In [1]:
import anndata as ad
import scanpy as sc
import numpy as np
import tensorflow as tf
from tensorflow import keras
from tensorflow.keras import layers, models
import pandas as pd
import umap
import matplotlib.pyplot as plt
from matplotlib.colors import ListedColormap
from keras.callbacks import EarlyStopping
import seaborn as sb
from scipy.spatial.distance import pdist
from sklearn.preprocessing import LabelEncoder
from sklearn.preprocessing import MinMaxScaler
from scipy.stats import pearsonr
import time
from keras import layers, models
from sklearn.model_selection import train_test_split
from sklearn.ensemble import RandomForestClassifier
from sklearn.metrics import roc_curve, auc, roc_auc_score
from sklearn.decomposition import PCA
import math
import random

adata = sc.read('/tmp/work/RCproject_code/sce_export.h5ad')
epoch_count = 0

#exclude partial
adata = adata[~adata.obs['Response'].isin(['partial']), :]

  from pandas.core.computation.check import NUMEXPR_INSTALLED
2024-10-31 13:47:09.109123: I tensorflow/core/platform/cpu_feature_guard.cc:193] This TensorFlow binary is optimized with oneAPI Deep Neural Network Library (oneDNN) to use the following CPU instructions in performance-critical operations:  SSE4.1 SSE4.2 AVX AVX2 FMA
To enable them in other operations, rebuild TensorFlow with the appropriate compiler flags.
  from .autonotebook import tqdm as notebook_tqdm


In [2]:
test_set_size = 0.2
dropout_rate = 0.1
balance = True
l2_reg = 0.01
batch_size = 32  #determines how many samples are processed per batch, each epoch will process multiple batches
learning_rate = 0.1
num_epochs = 1000000
report_frequency = 100
accuracy_threshold = 0.8
clipnorm = 1.0
simplifly_categories = True
holdout_size = 0.5

PCA_reduce = False
n_comp_PCA = 16

In [3]:
# generate numerical values for each batch category
# set up categories variable
categories_technology = adata.obs['batch']

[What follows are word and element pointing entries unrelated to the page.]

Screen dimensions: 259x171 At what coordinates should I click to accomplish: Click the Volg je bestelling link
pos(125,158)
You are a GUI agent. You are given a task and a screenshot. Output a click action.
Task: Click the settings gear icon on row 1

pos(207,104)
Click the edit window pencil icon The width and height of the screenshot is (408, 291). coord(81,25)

#collpse the categories to microARRAY vs sequencing

if simplifly_categories:
    category_map = {'GSE133057': 'micro', 'GSE145037': 'micro', 'GSE150082': 'micro','GSE190826':'seq','GSE209746':'seq',
                    'GSE45404_GPL1': 'micro', 'GSE45404_GPL2': 'micro', 'GSE93375': 'micro','GSE94104': 'micro'}
    categories_technology = np.vectorize(category_map.get)(categories_technology)
    
# Create a LabelEncoder instance
label_encoder = LabelEncoder()
# Fit and transform the categories to integers
numerical_categories_technology = label_encoder.fit_transform(categories_technology)
print(numerical_categories_technology.shape)

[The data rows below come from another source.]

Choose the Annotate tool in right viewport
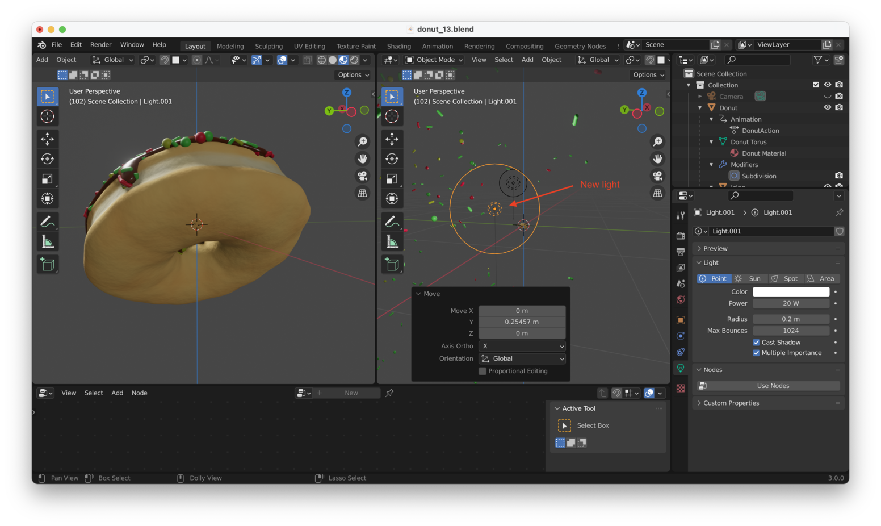 [x=392, y=222]
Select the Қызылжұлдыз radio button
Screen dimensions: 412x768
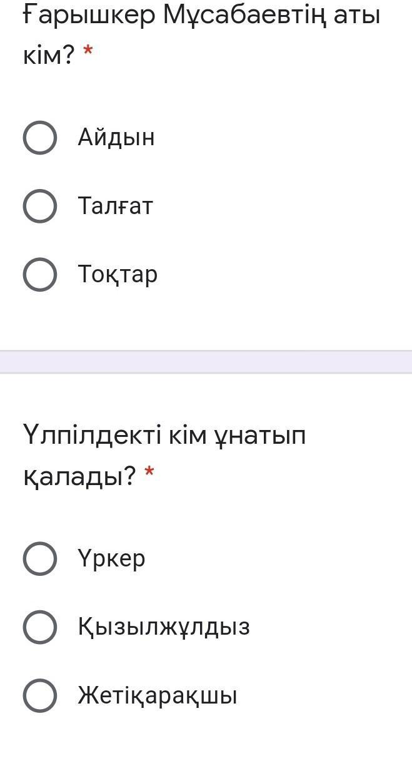click(x=40, y=627)
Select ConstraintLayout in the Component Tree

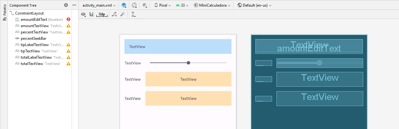pyautogui.click(x=29, y=13)
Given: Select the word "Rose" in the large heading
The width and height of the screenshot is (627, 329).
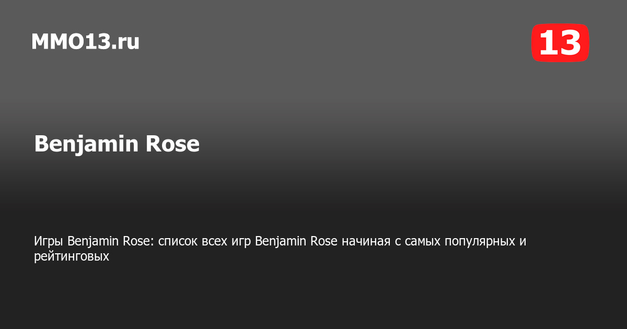Looking at the screenshot, I should 172,144.
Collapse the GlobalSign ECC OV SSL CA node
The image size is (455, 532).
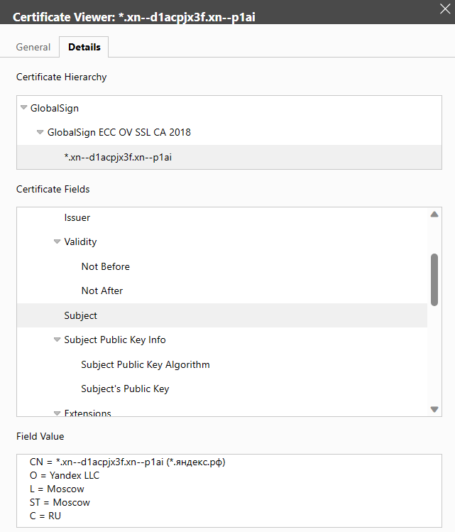pos(40,132)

#do the same for the response variable
categories_outcome = adata.obs['Response']
numerical_categories_outcome = label_encoder.fit_transform(categories_outcome)
print(numerical_categories_technology.shape)

(410,)
(410,)


In [4]:
frequency_counts = pd.Series(numerical_categories_technology).value_counts()
print('Technology frequencies')
print(frequency_counts)

print('')

print('Outcome frequencies')
frequency_counts = pd.Series(numerical_categories_outcome).value_counts()
print(frequency_counts)

unique_combinations_array = (numerical_categories_outcome + (numerical_categories_technology+1)*2)-2

np.unique(unique_combinations_array)

Technology frequencies
0    209
1    201
Name: count, dtype: int64

Outcome frequencies
0    267
1    143
Name: count, dtype: int64


array([0, 1, 2, 3])

In [5]:
adata.obs['numerical_categories_technology'] = numerical_categories_technology
adata.obs['numerical_categories_outcome'] = numerical_categories_outcome
adata.obs['combination_tech_outcome'] = unique_combinations_array

  adata.obs['numerical_categories_technology'] = numerical_categories_technology


In [6]:
#normalizaiton
gene_expression_data = adata.layers['scalelogcounts']

# Min-max normalization
scaler = MinMaxScaler()
gene_expression_data = scaler.fit_transform(gene_expression_data)
number_genes = adata.shape[1]
input_dim = number_genes

if PCA_reduce:
# Initialize PCA and fit it to X_train
    n_components = n_comp_PCA  # You can adjust this based on your data
    pca = PCA(n_components=n_components)
    gene_expression_data = pca.fit_transform(gene_expression_data)

In [7]:
# setup the test and train datasets
X_train, X_test, y_train, y_test = train_test_split(gene_expression_data, adata.obs, test_size=test_set_size, random_state=1)

y_train_outcome = y_train['numerical_categories_outcome']
y_test_outcome = y_test['numerical_categories_outcome']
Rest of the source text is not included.